_PASSAGE TO READ_
_ _ _ _ _ _ _
Skip to main content

A Dashboard That Answers 3 Specific Questions

What This Concept Is

A dashboard is not a wall of metrics; it is the answer to a small set of pre-declared questions. For a capstone, there is exactly one dashboard worth building, and it must answer these three questions, in this order, within ten seconds of opening it:

  1. Is it healthy right now? -- are we meeting our SLOs in the current window?
  2. Is it slow right now? -- is p95 / p99 latency within our latency SLI target?
  3. Is it failing whom? -- which users, tenants, endpoints, or dependencies are bearing the pain?

If the dashboard cannot answer those three in order, it is not a capstone dashboard -- it is a museum.

Every panel on the dashboard should map to one of those three questions. Anything that maps to none of them does not belong on this dashboard; it can live on a "deep-dive" dashboard that nobody looks at until needed. The three-question discipline is a compressed form of Google SRE's four golden signals (latency, traffic, errors, saturation) -- traffic and saturation are mostly capacity metrics, so for operations-under-pressure they collapse into two rows (health + speed) with a third row (failing-whom) that Grafana calls dimensional analysis.

Dashboards are opinionated, not neutral. Every panel you add is a claim that, at 2 a.m., the answer to one of three questions will come faster because of it. Every panel that fails that claim is slowing you down, even if the data is useful elsewhere.

Why It Matters Here (In the Capstone)

At 2 a.m., you do not need every metric. You need the exact picture that tells you whether the fast-burn alert was real (question 1), what dimension the pain is spread across (question 3), and how close to the latency budget you are (question 2).

You are also the audience. A dashboard that takes 40 seconds of scrolling before you see anything actionable will be skipped under stress, and then its existence is a lie. The runbooks in cluster 5 all cite this dashboard in their "Checks" section -- if the dashboard is unreliable, the runbooks are.

Concrete Example(s) -- from a real capstone

For the webhook-handler capstone, the single dashboard capstone-live has three rows:

Row 1 -- Healthy? (question 1)

  • big-number tile: availability SLI in last 1h (target: 99.5%, green >= 99.5, yellow 99.0-99.5, red <99.0)
  • big-number tile: error budget remaining (% of 30-day budget; tiers from concept 2)
  • big-number tile: current burn-rate multiplier (x1 on target, >= x6 slow-burn, >= x14.4 fast-burn)
  • sparkline: error rate (5xx / total) over last 6h, with SLO threshold overlay
  • tile: status of top 3 external dependencies (notification API, DB, queue -- last health check)

Row 2 -- Slow? (question 2)

  • line chart: p50 / p95 / p99 request latency (last 6h), with SLO threshold line at p95 = 300 ms
  • line chart: queue publish latency (last 6h)
  • line chart: downstream notification API latency (last 6h)
  • tile: saturation proxy (active worker count vs max; connection-pool utilization)

Row 3 -- Failing whom? (question 3)

  • table: top 10 endpoints by error rate (last 1h), with count
  • table: top 10 providers / tenants by error rate (last 1h), with count
  • bar chart: errors by reason code (last 1h), sourced from the reason field in structured logs
  • table: top 10 traces over latency SLI threshold (last 1h), linked to the tracing UI

Twelve panels total across three rows. No CPU graph, no memory graph, no "infrastructure overview." Not because those are useless -- they are not -- but because they do not answer the three questions this dashboard is for.
_ _ _ _ _ _ _
Entries on finding words and elements:
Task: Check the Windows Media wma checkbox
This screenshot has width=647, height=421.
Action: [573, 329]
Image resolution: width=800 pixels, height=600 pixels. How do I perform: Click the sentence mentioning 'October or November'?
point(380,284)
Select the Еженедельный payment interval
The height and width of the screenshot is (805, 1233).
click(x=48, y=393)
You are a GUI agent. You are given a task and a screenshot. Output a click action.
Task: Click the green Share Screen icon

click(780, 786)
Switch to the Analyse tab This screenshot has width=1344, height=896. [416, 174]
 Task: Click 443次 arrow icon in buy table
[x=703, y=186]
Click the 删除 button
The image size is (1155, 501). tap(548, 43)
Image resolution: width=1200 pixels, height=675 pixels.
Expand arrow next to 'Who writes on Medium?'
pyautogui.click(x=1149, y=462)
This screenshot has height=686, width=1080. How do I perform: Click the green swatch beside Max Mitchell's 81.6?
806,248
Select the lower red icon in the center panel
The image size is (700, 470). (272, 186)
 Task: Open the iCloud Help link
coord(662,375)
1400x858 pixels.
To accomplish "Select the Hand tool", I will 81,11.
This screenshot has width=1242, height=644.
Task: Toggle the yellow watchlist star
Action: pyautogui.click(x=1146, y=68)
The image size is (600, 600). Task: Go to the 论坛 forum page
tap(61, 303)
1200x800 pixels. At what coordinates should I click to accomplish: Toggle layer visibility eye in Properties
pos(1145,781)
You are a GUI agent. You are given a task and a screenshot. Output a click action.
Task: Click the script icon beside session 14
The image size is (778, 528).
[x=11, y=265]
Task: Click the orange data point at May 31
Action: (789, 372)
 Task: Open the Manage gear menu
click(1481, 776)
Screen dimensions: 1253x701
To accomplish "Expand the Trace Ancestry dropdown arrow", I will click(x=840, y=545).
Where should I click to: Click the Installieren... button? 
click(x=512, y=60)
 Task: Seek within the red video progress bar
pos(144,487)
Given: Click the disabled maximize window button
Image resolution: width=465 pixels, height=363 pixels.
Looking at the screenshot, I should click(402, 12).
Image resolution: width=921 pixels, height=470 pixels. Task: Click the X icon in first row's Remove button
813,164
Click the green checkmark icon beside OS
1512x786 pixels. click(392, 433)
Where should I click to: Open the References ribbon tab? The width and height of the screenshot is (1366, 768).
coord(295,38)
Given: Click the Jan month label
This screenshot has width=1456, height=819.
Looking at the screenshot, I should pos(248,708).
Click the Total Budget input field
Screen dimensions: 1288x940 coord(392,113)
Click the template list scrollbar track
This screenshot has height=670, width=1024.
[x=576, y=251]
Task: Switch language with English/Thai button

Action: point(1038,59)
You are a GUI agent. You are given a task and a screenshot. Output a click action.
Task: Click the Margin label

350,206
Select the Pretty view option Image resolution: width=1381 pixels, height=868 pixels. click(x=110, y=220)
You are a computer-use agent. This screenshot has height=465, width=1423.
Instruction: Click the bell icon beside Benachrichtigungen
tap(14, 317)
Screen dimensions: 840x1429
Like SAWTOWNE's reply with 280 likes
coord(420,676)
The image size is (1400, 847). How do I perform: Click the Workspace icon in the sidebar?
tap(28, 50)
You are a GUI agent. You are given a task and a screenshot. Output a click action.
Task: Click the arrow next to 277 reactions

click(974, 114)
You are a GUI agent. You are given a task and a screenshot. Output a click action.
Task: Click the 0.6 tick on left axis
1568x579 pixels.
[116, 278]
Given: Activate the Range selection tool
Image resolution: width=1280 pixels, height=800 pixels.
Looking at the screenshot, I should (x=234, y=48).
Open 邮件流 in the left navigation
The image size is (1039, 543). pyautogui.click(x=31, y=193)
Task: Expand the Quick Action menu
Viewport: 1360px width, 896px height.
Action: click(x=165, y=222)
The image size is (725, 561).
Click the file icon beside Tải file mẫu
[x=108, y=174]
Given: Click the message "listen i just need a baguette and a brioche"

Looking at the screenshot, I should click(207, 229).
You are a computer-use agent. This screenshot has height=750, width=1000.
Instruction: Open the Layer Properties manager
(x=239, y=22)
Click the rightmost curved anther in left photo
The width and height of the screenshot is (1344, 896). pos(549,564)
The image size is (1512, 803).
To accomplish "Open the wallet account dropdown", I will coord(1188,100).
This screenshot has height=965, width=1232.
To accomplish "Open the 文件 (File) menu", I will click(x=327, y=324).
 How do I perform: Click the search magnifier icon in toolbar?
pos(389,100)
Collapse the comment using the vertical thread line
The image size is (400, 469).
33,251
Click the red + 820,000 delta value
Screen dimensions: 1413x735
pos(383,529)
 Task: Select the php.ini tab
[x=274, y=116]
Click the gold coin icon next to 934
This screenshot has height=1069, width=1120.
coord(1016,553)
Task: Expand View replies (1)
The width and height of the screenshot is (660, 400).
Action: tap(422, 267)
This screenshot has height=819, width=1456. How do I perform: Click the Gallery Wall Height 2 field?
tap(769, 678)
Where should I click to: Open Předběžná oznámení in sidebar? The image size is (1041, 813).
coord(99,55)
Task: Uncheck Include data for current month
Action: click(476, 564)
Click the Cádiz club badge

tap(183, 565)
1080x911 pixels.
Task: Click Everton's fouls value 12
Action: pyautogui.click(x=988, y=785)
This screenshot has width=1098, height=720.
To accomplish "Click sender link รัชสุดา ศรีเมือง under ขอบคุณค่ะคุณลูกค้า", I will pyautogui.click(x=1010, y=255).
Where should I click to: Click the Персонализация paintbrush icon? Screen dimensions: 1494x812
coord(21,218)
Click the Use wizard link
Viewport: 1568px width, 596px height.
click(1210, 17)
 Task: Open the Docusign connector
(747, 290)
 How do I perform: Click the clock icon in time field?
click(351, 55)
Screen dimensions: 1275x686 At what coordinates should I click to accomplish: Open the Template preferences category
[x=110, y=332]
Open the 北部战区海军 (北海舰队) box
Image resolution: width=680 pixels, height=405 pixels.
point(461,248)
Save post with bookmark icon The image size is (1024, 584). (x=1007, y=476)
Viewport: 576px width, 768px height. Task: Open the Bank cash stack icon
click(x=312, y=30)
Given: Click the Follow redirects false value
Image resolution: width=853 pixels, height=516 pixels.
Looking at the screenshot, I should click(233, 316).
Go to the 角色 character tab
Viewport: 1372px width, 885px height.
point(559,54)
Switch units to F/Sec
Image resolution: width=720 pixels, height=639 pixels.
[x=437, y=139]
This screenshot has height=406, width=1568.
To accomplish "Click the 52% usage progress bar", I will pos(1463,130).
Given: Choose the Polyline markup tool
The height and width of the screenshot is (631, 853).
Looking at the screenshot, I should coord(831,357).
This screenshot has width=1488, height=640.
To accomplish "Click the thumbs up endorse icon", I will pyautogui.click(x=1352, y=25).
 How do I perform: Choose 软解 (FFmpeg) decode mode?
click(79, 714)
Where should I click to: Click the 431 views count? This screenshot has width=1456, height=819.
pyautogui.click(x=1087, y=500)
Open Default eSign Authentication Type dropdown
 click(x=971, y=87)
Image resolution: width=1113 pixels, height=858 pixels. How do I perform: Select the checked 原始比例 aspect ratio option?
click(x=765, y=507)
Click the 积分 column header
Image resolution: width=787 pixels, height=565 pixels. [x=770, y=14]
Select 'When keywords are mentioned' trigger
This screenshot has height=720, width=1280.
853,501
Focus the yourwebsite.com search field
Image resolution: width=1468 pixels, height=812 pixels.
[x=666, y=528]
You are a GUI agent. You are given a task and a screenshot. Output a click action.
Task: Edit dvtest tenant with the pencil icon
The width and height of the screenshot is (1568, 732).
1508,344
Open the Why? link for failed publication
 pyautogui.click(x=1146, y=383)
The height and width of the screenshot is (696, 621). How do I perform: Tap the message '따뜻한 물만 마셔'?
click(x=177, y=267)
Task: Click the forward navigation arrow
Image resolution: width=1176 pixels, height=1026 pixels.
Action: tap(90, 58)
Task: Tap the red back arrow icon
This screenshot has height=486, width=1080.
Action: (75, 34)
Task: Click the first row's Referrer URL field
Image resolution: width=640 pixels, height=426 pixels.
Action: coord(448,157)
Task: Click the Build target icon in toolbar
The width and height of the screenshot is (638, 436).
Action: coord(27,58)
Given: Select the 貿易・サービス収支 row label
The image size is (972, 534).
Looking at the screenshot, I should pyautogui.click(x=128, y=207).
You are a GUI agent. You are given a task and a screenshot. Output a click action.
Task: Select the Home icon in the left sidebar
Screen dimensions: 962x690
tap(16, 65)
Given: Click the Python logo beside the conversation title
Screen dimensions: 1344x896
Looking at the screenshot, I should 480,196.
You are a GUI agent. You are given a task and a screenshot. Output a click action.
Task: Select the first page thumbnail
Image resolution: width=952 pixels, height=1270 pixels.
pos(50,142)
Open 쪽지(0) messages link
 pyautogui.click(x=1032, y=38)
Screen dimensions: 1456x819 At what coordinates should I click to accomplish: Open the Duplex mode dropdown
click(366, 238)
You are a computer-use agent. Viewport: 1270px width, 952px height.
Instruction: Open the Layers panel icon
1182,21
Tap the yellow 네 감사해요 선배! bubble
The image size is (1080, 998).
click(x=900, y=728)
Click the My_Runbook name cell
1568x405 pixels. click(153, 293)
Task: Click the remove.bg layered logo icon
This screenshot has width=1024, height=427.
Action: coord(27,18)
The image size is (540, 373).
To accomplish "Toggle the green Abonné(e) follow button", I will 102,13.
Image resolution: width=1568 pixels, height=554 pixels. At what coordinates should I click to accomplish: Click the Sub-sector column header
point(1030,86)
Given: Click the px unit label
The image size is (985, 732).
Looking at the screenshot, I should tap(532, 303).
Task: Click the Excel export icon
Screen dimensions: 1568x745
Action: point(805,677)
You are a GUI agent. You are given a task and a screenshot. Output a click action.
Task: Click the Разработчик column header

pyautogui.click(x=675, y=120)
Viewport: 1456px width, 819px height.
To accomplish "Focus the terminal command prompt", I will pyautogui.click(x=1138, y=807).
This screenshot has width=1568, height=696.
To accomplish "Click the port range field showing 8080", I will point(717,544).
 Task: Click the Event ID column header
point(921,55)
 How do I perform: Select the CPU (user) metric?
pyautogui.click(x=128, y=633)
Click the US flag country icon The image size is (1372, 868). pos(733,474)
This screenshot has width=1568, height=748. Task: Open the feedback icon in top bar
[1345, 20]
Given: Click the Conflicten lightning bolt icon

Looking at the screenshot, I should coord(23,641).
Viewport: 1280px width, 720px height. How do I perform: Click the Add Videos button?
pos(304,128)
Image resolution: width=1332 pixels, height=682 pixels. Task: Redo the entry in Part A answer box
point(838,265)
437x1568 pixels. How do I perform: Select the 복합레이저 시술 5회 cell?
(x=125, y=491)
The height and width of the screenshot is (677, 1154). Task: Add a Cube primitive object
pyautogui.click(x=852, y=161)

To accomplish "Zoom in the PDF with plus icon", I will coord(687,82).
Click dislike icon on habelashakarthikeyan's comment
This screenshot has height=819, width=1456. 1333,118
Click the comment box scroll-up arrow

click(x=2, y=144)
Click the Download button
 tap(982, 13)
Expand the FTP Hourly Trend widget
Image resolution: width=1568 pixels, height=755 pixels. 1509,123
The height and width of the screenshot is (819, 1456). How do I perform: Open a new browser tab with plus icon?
_ _ _ _ _ _ _
_WHAT TO WORK ON_
a. Write out the part of the dashboard article between "At 2 a.m., you" and "are (question 2).", inclusive, word for word.
b. In the listing, rename "Layer Properties manager" as "Layer States manager" in the lines between the one holding "has height=750, width=1000." and the one holding "I will coord(1188,100).", inclusive. Return only those lines, with nothing else changed.

_EXPECTED OUTPUTS_
a.
At 2 a.m., you do not need every metric. You need the exact picture that tells you whether the fast-burn alert was real (question 1), what dimension the pain is spread across (question 3), and how close to the latency budget you are (question 2).

b.
You are a computer-use agent. This screenshot has height=750, width=1000.
Instruction: Open the Layer States manager
(x=239, y=22)
Click the rightmost curved anther in left photo
The width and height of the screenshot is (1344, 896). pos(549,564)
The image size is (1512, 803).
To accomplish "Open the wallet account dropdown", I will coord(1188,100).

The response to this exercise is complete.